First, we have the equation $xy+1=0$, which can be written as $xy = -1$. This is a type of curve called a hyperbola. It's slanted because of the $xy$ term. To make it easier to work with and graph, we can rotate our viewing axes!

1. **Finding the Rotation Angle**: When we have an equation like $Ax^2 + Bxy + Cy^2 + Dx + Ey + F = 0$, we can get rid of the $xy$ term by rotating the axes by an angle $\theta$. The special trick to find this angle is $\cot(2\theta) = (A-C)/B$. In our equation $xy+1=0$, we have $A=0$, $B=1$, and $C=0$. So, $\cot(2\theta) = (0-0)/1 = 0$. This means $2\theta = 90^\circ$, so $\theta = 45^\circ$. This tells us to rotate our axes by $45^\circ$ counter-clockwise.

2. **Setting up the Rotation Formulas**: When we rotate the axes by $45^\circ$, the old coordinates $(x, y)$ are related to the new coordinates $(x', y')$ by these formulas:
$x = x'\cos(45^\circ) - y'\sin(45^\circ)$
$y = x'\sin(45^\circ) + y'\cos(45^\circ)$
Since $\cos(45^\circ) = \sin(45^\circ) = 1/\sqrt{2}$, these become:
$x = (x' - y')/\sqrt{2}$
$y = (x' + y')/\sqrt{2}$

3. **Substituting into the Original Equation**: Now, we plug these new expressions for $x$ and $y$ into our original equation $xy+1=0$:
$((x' - y')/\sqrt{2}) \cdot ((x' + y')/\sqrt{2}) + 1 = 0$
When we multiply the two parts, remember $(A-B)(A+B) = A^2 - B^2$:
$(x'^2 - y'^2) / 2 + 1 = 0$
Multiply everything by 2 to clear the fraction:
$x'^2 - y'^2 + 2 = 0$
Rearrange it to match a standard hyperbola form:
$y'^2 - x'^2 = 2$

4. **Identifying the Transformed Conic**: The equation $y'^2 - x'^2 = 2$ (or $y'^2/2 - x'^2/2 = 1$) is the equation of a hyperbola! It's centered at the origin of the new $x'y'$ coordinate system. Because the $y'^2$ term is positive, the hyperbola opens up and down along the $y'$-axis. Its vertices (the points closest to the center) are at $(x', y') = (0, \sqrt{2})$ and $(0, -\sqrt{2})$.

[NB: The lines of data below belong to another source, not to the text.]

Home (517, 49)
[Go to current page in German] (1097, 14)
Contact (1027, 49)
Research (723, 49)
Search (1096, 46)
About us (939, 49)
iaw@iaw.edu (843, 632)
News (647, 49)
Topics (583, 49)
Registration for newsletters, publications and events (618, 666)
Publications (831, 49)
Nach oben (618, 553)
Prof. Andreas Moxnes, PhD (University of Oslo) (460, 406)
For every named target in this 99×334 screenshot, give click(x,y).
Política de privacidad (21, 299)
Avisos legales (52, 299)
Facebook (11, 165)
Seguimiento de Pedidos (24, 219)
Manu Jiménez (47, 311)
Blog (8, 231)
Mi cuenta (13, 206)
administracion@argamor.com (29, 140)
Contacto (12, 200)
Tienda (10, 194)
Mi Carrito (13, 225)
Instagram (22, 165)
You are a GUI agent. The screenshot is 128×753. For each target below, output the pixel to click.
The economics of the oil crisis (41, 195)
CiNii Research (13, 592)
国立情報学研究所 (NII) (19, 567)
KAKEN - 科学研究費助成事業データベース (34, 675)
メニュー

5. **Sketching the Graph**:
* Draw your usual $x$ and $y$ axes.
* Now, draw the new $x'$ and $y'$ axes. The $x'$-axis is at a $45^\circ$ angle from the positive $x$-axis (it's the line $y=x$). The $y'$-axis is also $45^\circ$ from the $y$-axis (it's the line $y=-x$).
* Plot the vertices on the $y'$-axis at about $\sqrt{2} \approx 1.41$ units from the origin. In the original coordinates, these points are $(-1, 1)$ and $(1, -1)$.
* Draw the hyperbola's branches opening upwards and downwards along the $y'$-axis, passing through these vertices. You'll notice that the original $x$ and $y$ axes act as the asymptotes (lines the hyperbola gets closer and closer to but never touches).
This process helps us see the shape of the curve clearly, even when it's rotated!